By Hornets Nest Plumbing · February 18, 2026

Polybutylene pipe in Charlotte homes: the gray pipe problem

If your Charlotte home was built between the late 1970s and the mid 1990s, stop reading for a second and go look at the pipes connecting to your water heater. If you see gray plastic, you have polybutylene, and you should know what that means before it tells you itself.

What polybutylene is

Polybutylene, usually just called poly or PB, was a cheap flexible supply pipe installed in millions of American homes from 1978 to about 1995. Charlotte was growing hard in exactly those years, which is why University City, east Charlotte, Matthews, and big parts of Gastonia are full of it. It looked like the future. It was not.

Why it fails

Chlorine in treated city water slowly attacks polybutylene from the inside, making it brittle. Then one day a fitting lets go, with no drip and no warning, and you come home to a flooded hallway. The failures concentrate at fittings and get more likely every year the pipe ages. There was a class action settlement about it in the 90s, but that fund is long closed. The pipe in the walls, though, is still there.

How to identify it

Look for flexible gray pipe, usually half inch or three quarter inch, at the water heater connections, under sinks, and where lines cross the crawl space or attic. It is often stamped PB2110. Copper crimp fittings do not clear it, since plenty of poly was installed with copper fittings. If you are unsure, send me a photo and I will tell you in thirty seconds for free.

What insurers think

Insurance companies know the failure data, and some now surcharge, exclude water damage, or decline homes with poly outright. If you have made a water damage claim on a poly home, expect the renewal conversation to get uncomfortable. This matters at sale time too, since inspectors flag it and buyers negotiate off it.

What replacement costs

A whole-home repipe in PEX runs roughly $4,000 to $8,000 in Charlotte, depending on the size of the house, access, and how much drywall has to open and close. It is a two to four day job done right. That number sounds heavy until you compare it with one serious poly failure: a flooded kitchen runs five figures once you count flooring, cabinets, and the deductible hit. If you want the honest assessment for your house, my leak detection visit covers poly checks, and I price valve and fixture upgrades alongside repipes so you can stage the work.

FAQ

Quick questions

Do I have to replace polybutylene right away?

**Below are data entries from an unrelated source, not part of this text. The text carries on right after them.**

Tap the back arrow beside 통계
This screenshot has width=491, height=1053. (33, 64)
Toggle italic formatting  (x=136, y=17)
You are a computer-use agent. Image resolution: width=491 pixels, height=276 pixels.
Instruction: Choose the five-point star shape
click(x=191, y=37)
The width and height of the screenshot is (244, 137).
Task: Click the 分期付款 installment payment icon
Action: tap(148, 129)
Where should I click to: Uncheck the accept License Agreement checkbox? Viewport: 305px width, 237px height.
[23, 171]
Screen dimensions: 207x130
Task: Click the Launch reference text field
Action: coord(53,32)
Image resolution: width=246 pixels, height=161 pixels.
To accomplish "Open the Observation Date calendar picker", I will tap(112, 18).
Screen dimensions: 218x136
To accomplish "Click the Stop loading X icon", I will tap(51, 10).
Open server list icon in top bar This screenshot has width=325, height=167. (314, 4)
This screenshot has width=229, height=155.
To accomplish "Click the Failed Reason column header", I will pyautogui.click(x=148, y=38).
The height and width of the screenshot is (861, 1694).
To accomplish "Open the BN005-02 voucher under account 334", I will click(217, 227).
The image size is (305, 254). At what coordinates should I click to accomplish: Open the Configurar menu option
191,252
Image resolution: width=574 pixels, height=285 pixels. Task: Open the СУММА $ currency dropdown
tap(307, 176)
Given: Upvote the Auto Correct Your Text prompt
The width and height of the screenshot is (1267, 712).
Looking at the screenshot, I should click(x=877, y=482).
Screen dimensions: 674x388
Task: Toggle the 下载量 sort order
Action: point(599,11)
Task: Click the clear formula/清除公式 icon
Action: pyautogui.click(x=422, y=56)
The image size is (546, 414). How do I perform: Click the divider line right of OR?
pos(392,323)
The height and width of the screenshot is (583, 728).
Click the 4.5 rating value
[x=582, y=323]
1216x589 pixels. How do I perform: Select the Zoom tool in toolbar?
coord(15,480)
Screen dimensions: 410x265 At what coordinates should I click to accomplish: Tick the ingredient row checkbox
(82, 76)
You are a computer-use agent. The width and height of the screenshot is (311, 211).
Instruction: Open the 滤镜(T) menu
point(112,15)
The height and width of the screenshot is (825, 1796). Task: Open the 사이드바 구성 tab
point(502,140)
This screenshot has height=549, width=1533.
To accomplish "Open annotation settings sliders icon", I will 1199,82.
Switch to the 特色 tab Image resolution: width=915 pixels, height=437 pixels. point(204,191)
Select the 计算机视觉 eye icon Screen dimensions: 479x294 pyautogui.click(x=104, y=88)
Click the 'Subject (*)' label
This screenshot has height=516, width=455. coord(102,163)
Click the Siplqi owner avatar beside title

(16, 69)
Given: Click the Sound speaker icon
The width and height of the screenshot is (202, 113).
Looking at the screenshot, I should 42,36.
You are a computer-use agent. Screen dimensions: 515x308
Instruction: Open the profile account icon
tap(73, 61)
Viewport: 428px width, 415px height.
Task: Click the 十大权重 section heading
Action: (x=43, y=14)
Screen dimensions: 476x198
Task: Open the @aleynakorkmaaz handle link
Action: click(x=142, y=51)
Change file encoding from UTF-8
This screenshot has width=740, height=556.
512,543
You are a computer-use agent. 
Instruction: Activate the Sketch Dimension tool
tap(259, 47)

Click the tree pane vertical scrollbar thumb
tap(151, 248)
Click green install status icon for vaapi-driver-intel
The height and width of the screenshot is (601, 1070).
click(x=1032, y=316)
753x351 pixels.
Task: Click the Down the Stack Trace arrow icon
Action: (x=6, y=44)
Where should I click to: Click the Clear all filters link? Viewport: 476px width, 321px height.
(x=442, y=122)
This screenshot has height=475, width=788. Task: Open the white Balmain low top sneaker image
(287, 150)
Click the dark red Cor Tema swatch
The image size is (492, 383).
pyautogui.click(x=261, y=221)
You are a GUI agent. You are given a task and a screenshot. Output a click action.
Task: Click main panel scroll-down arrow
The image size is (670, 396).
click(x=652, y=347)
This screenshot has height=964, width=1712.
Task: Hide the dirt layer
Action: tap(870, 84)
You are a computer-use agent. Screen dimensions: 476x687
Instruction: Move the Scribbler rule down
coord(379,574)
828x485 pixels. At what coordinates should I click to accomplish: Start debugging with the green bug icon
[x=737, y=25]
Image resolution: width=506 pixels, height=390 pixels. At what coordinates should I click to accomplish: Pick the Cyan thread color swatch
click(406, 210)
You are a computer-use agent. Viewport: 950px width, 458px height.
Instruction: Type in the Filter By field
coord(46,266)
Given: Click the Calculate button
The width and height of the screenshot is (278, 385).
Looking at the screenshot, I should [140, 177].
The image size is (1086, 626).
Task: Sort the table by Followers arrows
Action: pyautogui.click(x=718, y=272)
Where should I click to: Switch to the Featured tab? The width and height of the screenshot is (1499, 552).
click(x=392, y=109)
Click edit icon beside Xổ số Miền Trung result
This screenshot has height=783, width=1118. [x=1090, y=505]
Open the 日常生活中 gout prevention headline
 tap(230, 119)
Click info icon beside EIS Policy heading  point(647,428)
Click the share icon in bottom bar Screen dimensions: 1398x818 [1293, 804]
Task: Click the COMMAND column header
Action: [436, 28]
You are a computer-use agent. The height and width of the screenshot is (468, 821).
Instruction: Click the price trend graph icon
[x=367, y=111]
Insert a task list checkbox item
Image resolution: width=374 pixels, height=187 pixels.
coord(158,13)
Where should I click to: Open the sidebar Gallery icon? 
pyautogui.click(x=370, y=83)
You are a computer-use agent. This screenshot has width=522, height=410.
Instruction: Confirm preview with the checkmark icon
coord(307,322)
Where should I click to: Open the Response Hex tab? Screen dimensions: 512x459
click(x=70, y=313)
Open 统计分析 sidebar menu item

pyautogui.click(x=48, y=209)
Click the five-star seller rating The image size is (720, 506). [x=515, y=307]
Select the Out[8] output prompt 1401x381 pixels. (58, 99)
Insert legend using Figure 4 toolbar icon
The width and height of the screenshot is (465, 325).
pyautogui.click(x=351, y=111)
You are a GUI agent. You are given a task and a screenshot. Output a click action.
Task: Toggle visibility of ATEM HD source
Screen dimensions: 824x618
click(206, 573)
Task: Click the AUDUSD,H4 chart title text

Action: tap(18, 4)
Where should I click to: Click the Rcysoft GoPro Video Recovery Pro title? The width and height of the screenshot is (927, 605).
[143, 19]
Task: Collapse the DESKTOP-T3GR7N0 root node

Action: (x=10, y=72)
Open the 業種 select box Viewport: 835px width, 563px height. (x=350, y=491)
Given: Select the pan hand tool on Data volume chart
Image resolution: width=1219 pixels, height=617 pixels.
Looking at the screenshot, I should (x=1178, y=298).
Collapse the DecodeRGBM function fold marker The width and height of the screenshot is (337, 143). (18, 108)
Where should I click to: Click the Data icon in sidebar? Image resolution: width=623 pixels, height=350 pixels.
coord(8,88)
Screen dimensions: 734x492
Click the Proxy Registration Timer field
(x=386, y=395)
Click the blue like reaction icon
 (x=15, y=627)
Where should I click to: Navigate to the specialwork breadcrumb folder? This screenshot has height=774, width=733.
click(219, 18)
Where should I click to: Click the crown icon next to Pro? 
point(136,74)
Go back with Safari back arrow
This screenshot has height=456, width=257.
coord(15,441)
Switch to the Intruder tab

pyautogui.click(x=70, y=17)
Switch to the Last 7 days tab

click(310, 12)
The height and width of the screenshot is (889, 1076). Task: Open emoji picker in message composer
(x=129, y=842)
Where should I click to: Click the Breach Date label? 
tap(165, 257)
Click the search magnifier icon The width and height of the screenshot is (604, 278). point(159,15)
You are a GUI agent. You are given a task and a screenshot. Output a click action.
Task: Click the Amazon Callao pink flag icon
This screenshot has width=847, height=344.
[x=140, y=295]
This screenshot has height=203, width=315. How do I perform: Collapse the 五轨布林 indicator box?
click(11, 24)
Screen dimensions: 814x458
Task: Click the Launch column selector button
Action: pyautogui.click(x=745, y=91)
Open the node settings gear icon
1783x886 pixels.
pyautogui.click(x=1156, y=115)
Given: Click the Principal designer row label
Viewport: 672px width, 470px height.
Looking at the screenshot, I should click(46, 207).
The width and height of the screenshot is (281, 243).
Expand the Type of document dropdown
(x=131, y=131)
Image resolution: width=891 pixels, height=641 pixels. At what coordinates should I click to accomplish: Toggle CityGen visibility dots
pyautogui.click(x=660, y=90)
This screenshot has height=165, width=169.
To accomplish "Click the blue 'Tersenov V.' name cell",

Not necessarily today, but you should have a plan. Poly does not fail on a schedule you can see coming, so the sensible approach is to price the repipe now, watch your insurance terms, and treat the first leak as your deadline rather than a one-off repair. If your poly still has original plastic fittings rather than copper, move it up the list, since those fail more often.

Will replacing polybutylene lower my insurance?

Often, yes. Some carriers quote noticeably better rates once poly is gone, and others will only write the policy at all after a repipe. Keep the plumber's invoice and permit paperwork, since your agent will want documentation. Between the premium difference and the avoided water damage risk, a repipe partially pays for itself over the years you stay in the home.